Hydrogen peroxide induced chemokine production in the glia-rich cultured cerebellar granule cells under acidosis

Abstract

We have documented the time-dependent production of chemotactic cytokine, i.e., IL-8, in the extracellular fluid of astrocyte-rich cultured rat cerebellar granule cells under acidified conditions. In this paper, the mechanism of this production was evaluated based on the production of hydrogen peroxide (H 2O 2). Significant and time-dependent increases of cytosolic H 2O 2 were detected under acidosis in astrocyte-rich cultured cell.
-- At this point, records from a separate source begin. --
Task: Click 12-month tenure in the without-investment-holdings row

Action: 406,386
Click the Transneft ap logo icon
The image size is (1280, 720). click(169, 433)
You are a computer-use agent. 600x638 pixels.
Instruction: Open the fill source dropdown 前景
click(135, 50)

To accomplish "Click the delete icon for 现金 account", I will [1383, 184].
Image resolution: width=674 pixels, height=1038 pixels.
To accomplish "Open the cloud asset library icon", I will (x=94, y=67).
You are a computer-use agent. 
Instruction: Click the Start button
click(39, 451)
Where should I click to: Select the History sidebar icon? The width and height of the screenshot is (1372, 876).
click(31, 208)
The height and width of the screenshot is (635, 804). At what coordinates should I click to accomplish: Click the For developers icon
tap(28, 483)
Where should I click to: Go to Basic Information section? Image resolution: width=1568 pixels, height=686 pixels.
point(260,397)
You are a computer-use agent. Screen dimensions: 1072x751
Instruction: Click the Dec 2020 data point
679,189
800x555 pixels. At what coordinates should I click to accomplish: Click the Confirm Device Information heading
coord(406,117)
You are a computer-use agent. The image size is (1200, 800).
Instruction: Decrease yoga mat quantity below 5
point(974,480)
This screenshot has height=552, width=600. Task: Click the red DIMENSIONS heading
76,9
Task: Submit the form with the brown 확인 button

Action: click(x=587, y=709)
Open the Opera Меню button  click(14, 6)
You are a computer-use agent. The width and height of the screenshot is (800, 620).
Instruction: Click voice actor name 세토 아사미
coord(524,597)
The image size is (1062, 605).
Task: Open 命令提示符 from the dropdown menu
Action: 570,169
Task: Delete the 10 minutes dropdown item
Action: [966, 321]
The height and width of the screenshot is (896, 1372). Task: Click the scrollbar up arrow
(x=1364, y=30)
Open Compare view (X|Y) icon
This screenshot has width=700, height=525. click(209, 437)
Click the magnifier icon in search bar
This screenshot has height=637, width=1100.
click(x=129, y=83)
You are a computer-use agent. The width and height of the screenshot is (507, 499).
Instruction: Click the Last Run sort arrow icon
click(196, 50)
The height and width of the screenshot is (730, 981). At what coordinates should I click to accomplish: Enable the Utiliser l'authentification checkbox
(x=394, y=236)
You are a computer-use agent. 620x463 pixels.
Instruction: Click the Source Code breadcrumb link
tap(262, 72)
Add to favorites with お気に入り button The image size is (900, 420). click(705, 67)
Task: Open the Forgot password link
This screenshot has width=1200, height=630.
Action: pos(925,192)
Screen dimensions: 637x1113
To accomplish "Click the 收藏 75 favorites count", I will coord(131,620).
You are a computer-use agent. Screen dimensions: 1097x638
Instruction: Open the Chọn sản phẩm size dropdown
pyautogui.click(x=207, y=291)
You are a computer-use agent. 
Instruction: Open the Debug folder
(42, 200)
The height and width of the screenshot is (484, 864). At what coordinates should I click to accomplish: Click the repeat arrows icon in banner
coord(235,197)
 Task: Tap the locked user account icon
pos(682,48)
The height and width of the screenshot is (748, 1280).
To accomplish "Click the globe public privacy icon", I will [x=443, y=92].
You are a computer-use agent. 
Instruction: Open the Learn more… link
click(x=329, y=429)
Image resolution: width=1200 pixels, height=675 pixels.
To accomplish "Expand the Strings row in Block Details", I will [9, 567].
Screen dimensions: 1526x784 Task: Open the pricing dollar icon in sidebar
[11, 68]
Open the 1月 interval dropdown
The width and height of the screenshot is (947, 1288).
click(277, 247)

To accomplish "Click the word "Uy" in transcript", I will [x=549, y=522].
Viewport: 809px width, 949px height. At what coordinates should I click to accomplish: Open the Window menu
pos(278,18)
Upon exposure to 10 μM H 2O 2, significant levels of IL-8 appeared in the extracellular fluid of astrocyte-rich cells, although an initial transient increase of IL-8 was also seen in the intracellular space. Concurrently, after H 2O 2 exposure cell injury and a delayed increase of cytosolic Ca 2+ levels were detected in astrocyte-rich cells. However, in the absence of extracellular Ca 2+, the cell injury and the increase of IL-8 production were significantly attenuated. A synergistic effect of cyclosporine A (an inhibitor of the Ca 2+/calmodulin-regulated protein phosphatase) and trifluoperazine (an inhibitor of phospholipase A 2) on the suppression of H 2O 2-induced IL-8 production was clearly evident. These results suggest that extracellular acidosis induced Ca 2+-dependent H 2O 2 production, which in turn stimulated IL-8 expression, which is regulated by the cytosolic Ca 2+ cascade. Thus, the production of IL-8 from glia cells may have a role in regulating in the process of cell injury.